The holiday season is supposed to be a joyous and fun-filled time surrounded by beloved family and friends who gather to reminisce, catch up the last year’s events and pass on childhood traditions that are held dear. This is the idealistic view held by many, yet there are many people who wish they could sleep through the holidays and wake up when all the festivities and frivolity are over. 

Since most holiday celebrations and observances center around traditional holiday feasts, people with eating disorders usually see this time of year as the enemy; anything and everything centered on food is something from which to hide, or with which to conjure up ways to make meals as normal as possible. Those with eating disorders are filled with angst and anxiety attempting to count calories, figure out how to make it look like they are eating while dodging questions about food consumption from well-intentioned family members. 

For someone dealing with an eating disorder, whether it is anorexia, bulimia or both, the holiday season can feel like a nightmare. Feelings of fear, anger at the disease, and stress can be overwhelming. An eating-disordered person often views their “disease” as an entity with a life of its own which is constantly trying to claim ultimate power and control over them. And during the holiday season the “disease” is continually, actively voicing its disapproval. 

Here are a few tips for anyone dealing with an eating disorder – especially during the holiday season:

1. First and foremost, I urge people to comprehend that you don’t have to deal with an eating disorder alone. Having a nurturing professional ear can be healing and helpful. There are times when our “fixed beliefs” need to be gently challenged. Otherwise, we can develop what I call “hamster wheel syndrome,” thoughts and feelings that we obsess over that never have any resolution. They just keep spinning round and round in our heads. Feelings of guilt and shame are prevalent with eating disorders and while there are no quick fixes, having someone to talk with can support the attainment of a healthier sense of body image and self.
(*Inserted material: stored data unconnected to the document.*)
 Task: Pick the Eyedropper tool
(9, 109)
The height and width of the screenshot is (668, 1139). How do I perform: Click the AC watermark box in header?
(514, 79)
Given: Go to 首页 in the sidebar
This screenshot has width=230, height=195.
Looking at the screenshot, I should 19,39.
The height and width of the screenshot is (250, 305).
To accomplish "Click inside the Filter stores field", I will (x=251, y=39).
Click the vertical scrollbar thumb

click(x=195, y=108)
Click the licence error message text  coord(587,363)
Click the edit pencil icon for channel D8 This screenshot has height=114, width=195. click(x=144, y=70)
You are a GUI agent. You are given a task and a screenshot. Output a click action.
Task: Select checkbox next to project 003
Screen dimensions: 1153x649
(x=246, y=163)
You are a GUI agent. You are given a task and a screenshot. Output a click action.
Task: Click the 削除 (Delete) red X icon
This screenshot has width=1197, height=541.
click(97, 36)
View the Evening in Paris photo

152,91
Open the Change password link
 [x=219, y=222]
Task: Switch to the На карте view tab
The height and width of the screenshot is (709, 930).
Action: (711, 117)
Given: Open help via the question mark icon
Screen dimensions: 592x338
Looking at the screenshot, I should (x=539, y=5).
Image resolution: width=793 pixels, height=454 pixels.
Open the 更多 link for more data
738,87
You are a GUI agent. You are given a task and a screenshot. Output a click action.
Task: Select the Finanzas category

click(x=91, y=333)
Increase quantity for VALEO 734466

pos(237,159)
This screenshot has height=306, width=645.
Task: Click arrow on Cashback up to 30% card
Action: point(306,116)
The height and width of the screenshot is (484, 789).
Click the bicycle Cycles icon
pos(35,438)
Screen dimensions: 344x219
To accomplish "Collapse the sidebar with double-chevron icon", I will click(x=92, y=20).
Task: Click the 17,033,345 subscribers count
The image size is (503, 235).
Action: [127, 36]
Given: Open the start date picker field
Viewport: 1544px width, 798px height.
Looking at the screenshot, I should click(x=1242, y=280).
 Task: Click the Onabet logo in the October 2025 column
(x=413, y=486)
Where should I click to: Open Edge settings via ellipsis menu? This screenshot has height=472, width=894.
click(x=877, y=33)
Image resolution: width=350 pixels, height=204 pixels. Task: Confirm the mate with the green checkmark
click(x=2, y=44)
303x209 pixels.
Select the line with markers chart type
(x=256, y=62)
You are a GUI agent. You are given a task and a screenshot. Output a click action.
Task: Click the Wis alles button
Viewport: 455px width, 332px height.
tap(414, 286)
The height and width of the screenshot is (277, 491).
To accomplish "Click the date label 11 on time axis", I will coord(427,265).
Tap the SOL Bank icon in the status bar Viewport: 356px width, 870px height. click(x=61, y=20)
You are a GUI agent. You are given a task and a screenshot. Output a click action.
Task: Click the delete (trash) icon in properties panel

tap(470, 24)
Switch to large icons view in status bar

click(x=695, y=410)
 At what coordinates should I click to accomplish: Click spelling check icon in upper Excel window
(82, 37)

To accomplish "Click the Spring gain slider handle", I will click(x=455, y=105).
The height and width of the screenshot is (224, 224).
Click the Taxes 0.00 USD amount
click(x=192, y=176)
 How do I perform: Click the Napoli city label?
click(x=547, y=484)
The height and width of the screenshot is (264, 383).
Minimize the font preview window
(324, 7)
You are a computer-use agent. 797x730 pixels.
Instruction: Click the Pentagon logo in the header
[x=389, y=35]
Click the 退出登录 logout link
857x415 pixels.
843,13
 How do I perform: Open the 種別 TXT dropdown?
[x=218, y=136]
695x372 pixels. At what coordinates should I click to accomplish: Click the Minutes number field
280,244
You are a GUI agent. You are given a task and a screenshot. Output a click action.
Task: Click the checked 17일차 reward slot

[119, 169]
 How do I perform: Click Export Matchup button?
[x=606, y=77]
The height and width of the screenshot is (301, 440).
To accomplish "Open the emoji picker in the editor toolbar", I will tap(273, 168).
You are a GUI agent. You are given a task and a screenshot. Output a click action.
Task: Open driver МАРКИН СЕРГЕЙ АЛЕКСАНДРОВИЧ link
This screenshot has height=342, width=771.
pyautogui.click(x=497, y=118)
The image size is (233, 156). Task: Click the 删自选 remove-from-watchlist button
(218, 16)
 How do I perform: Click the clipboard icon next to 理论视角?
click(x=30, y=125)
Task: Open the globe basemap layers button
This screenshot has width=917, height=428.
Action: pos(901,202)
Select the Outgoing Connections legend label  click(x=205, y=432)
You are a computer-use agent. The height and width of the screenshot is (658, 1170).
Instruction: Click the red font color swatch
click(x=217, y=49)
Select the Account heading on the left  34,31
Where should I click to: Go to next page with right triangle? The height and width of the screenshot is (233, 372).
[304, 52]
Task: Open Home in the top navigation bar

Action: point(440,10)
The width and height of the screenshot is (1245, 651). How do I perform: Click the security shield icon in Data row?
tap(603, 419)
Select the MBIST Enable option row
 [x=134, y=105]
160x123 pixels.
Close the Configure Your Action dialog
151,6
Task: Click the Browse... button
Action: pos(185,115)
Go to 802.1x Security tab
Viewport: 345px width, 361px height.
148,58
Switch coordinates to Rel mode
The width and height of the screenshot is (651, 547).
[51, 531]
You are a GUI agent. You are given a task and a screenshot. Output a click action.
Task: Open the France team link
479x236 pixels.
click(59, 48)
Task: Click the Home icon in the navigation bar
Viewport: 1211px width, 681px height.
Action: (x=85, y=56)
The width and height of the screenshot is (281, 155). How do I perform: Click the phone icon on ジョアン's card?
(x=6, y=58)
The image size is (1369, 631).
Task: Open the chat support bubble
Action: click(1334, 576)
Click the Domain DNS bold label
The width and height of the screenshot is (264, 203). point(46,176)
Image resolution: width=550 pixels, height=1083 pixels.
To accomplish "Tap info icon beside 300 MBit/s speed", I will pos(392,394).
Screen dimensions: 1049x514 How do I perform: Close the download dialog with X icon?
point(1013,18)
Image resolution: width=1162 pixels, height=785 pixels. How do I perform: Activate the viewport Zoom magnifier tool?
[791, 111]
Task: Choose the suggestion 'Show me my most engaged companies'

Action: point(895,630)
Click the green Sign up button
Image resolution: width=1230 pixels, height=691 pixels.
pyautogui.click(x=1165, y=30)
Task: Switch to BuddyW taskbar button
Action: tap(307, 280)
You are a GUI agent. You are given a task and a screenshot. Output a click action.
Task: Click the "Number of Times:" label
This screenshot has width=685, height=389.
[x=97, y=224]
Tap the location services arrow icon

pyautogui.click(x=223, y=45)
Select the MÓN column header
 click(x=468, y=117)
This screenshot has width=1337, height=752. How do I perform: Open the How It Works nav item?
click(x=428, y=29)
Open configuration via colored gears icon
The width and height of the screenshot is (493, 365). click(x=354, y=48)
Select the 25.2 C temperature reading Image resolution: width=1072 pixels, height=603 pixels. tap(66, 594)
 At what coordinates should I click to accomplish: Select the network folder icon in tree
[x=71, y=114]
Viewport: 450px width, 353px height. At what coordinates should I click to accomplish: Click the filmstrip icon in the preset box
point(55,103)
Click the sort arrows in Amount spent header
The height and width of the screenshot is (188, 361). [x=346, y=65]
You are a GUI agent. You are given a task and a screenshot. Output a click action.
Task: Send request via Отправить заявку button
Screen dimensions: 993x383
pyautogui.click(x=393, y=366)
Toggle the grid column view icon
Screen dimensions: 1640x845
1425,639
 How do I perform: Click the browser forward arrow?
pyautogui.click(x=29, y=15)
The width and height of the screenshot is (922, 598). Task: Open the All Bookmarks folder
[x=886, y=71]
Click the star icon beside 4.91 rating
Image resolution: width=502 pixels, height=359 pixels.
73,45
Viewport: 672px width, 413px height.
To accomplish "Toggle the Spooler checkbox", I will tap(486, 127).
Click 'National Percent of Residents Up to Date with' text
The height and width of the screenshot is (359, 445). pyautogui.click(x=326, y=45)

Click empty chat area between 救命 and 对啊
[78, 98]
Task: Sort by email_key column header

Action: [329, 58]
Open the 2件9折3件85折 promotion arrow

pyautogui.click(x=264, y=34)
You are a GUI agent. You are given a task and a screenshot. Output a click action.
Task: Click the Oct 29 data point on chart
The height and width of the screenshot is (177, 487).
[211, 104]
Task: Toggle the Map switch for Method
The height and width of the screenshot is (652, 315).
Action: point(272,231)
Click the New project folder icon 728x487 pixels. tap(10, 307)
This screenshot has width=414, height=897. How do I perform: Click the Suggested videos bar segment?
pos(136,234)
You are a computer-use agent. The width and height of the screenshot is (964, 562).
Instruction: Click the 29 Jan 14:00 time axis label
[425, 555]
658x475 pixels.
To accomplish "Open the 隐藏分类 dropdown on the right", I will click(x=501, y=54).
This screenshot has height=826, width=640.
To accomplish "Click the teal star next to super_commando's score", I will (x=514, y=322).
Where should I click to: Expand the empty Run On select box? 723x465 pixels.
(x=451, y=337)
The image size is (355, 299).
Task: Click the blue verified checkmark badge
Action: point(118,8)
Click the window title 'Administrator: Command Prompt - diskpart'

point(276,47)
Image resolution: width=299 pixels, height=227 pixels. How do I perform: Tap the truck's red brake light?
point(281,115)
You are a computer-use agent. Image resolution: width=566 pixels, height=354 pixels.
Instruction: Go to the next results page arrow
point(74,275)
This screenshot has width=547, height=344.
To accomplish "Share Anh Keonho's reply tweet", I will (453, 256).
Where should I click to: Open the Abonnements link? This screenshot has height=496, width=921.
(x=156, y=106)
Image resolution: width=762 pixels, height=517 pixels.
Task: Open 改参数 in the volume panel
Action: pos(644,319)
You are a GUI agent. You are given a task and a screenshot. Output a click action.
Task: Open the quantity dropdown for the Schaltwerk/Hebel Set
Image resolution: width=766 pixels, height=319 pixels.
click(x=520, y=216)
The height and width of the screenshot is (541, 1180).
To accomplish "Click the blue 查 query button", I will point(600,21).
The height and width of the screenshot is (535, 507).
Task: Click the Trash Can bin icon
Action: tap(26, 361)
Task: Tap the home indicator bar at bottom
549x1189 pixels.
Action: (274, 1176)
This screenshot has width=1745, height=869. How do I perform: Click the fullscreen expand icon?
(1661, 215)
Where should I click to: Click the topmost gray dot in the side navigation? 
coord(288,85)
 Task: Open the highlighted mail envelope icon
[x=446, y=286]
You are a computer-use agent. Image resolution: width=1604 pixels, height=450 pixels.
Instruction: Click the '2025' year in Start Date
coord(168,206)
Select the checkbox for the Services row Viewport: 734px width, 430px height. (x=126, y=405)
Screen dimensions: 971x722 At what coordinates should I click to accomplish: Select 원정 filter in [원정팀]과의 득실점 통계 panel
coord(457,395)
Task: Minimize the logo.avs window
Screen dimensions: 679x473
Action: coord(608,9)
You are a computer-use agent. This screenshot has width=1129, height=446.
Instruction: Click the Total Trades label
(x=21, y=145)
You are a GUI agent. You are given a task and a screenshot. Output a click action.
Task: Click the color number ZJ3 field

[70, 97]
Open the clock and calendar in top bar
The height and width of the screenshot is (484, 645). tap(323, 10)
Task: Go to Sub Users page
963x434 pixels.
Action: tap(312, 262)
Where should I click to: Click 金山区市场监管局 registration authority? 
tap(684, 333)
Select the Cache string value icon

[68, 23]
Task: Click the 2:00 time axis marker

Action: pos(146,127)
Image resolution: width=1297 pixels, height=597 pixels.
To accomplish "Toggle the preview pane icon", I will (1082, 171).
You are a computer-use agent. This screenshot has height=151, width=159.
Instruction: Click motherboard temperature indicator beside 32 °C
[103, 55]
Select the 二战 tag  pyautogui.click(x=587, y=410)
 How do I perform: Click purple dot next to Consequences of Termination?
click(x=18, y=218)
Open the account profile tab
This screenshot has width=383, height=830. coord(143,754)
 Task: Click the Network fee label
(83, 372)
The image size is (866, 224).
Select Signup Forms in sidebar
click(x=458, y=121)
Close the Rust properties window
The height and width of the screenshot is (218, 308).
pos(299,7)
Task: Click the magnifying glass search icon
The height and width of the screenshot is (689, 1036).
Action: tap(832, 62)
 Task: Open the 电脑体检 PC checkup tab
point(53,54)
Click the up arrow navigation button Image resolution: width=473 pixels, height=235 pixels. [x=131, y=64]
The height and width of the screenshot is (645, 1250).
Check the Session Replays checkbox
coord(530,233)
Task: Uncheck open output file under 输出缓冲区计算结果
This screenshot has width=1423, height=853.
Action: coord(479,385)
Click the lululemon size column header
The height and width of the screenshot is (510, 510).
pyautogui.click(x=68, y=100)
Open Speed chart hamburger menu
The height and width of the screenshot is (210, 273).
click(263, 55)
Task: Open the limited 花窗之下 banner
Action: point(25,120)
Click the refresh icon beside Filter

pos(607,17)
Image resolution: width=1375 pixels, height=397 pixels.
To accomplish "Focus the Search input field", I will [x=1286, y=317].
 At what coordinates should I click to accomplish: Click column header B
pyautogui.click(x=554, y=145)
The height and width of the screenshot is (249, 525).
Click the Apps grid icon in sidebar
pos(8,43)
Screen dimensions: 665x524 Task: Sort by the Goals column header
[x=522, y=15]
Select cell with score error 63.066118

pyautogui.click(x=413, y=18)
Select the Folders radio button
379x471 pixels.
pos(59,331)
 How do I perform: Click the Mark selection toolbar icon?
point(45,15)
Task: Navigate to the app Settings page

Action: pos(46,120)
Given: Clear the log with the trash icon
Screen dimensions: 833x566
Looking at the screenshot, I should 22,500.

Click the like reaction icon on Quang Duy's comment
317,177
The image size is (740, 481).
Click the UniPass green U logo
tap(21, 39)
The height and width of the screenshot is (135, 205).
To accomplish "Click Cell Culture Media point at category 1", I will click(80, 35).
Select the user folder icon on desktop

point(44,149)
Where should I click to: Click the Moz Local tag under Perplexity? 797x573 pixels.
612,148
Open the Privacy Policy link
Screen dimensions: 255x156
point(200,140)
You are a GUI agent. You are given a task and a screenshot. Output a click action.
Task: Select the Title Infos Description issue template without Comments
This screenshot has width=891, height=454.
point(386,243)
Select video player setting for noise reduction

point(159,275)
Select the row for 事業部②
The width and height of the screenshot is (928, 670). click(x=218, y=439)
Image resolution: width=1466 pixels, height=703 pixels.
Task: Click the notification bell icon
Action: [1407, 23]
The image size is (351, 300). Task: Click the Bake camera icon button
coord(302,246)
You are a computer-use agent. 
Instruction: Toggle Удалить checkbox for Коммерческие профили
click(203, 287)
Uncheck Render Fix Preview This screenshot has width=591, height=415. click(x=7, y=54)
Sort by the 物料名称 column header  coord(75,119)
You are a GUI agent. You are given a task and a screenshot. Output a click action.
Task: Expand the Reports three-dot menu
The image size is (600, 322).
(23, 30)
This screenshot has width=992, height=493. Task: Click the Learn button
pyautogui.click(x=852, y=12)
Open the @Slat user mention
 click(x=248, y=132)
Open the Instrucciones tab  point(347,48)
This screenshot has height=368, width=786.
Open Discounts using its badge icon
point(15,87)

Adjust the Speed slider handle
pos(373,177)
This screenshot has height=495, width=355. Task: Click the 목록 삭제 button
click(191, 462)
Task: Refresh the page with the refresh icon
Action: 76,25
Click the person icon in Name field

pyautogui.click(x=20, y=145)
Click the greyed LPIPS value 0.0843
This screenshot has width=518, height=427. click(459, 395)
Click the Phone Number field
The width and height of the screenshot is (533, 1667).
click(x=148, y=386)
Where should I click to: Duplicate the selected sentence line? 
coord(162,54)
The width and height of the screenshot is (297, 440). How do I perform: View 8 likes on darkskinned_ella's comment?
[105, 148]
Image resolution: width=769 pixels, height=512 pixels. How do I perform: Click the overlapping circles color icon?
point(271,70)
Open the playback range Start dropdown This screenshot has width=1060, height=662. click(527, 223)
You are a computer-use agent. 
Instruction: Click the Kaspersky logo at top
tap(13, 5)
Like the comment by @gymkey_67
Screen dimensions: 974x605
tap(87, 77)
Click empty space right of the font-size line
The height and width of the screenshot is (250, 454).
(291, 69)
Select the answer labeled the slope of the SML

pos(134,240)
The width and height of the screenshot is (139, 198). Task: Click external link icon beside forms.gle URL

Discussions with a therapist, dietician, physician and/or support group about your anxious thoughts and state of being can be very healing and helpful.

2. Try to be flexible with your thoughts. If you slip up or don’t achieve your goals after establishing a game plan for the holidays, don’t beat yourself up. Remember that wonderful phrase, “Each Day a New Beginning.”

3. Remember you are not eating to please anyone and that food is not the enemy. 

4. Make sure to have a phone number of a dear friend or crisis line for support.

5. Try to see yourself from the inside out. Worry about the size of your heart and not the size of your hips!

The holiday season is a time for reflection, renewal, spiritual growth, friendship and living life on life’s terms, and focusing on blessings that are received. Yes, dealing with an eating disorder is extremely challenging, but with a solid recovery plan and loving support, you might be able to gain a new perspective for this and future holiday seasons.